Heavy rain on Saturday hit the town of Katesh, some 300 kilometres (186 miles) north of the capital Dodoma, district commissioner Janeth Mayanja said.
“Up to this evening, the death toll reached 47 and 85 injured,” the regional commissioner in the Manyara area of northern Tanzania, Queen Sendiga, told local media.
Mayanja warned the death toll was “likely to increase.”
Tanzania’s President Samia Hassan, in Dubai for the COP28 climate conference, sent her condolences and said she had ordered the deployment of “more government efforts to rescue people.”
After experiencing an unprecedented drought, East Africa has been hit for weeks by torrential rain and flooding linked to the El Nino weather phenomenon.
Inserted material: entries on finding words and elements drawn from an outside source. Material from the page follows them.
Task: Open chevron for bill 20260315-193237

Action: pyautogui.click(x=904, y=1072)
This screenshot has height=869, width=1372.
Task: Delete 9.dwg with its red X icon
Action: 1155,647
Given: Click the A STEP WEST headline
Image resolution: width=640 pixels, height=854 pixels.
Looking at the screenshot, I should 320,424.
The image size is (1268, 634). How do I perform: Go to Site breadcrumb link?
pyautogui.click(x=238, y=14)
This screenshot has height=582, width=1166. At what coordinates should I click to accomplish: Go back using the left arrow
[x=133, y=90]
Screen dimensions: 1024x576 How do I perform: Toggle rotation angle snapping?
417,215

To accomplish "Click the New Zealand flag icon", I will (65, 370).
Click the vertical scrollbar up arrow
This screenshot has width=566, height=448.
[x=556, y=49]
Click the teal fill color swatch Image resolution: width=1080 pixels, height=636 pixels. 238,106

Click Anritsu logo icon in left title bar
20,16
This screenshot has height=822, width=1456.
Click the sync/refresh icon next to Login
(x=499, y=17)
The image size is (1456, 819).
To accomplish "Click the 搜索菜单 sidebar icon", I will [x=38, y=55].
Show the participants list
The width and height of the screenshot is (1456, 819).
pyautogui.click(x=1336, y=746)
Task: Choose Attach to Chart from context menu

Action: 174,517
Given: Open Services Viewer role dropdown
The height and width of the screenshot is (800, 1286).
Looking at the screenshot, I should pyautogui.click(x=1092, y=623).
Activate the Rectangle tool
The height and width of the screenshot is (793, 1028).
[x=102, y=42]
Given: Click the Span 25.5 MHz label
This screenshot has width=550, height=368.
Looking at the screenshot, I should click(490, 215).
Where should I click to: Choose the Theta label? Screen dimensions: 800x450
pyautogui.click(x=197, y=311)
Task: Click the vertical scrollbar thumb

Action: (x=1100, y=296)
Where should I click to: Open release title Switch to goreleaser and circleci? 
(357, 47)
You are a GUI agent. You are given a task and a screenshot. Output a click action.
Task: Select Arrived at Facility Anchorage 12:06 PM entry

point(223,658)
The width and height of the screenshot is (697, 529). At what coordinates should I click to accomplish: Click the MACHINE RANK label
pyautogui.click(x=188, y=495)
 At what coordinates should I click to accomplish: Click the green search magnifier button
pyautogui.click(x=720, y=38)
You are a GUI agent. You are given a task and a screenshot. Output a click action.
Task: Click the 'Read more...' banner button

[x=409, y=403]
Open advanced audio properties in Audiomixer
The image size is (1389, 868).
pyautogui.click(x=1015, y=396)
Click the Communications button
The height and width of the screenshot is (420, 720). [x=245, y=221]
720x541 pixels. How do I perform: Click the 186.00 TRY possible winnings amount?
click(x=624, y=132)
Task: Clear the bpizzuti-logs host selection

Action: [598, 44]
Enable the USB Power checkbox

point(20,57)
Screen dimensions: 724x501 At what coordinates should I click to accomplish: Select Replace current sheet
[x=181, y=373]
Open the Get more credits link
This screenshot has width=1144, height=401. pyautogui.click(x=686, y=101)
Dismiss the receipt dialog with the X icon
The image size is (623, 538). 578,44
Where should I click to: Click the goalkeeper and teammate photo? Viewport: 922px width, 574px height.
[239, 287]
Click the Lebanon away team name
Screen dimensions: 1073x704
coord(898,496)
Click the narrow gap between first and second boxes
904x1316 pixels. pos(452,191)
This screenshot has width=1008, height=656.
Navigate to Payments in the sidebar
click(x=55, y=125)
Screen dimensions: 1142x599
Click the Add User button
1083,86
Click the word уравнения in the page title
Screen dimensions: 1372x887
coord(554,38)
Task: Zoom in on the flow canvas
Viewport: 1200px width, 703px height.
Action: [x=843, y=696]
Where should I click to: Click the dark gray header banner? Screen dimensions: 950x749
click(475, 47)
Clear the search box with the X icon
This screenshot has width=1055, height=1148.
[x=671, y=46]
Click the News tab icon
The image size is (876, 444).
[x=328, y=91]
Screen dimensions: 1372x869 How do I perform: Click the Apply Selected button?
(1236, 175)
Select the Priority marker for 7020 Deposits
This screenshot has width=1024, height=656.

The downpours have displaced more than a million people in Somalia and left hundreds dead.
El Nino is a naturally occurring weather pattern that originates in the Pacific Ocean and drives increased heat worldwide, bringing drought to some areas and heavy rains elsewhere.
Scientists expect the worst effects of the current El Nino to be felt at the end of 2023 and into next year.
Between October 1997 and January 1998, massive flooding exacerbated by heavy El Nino rains caused more than 6,000 deaths in five countries in the region.
Scientists say extreme weather events such as flooding, storms, droughts and wildfires are being made longer, more intense and more frequent by human-induced climate change.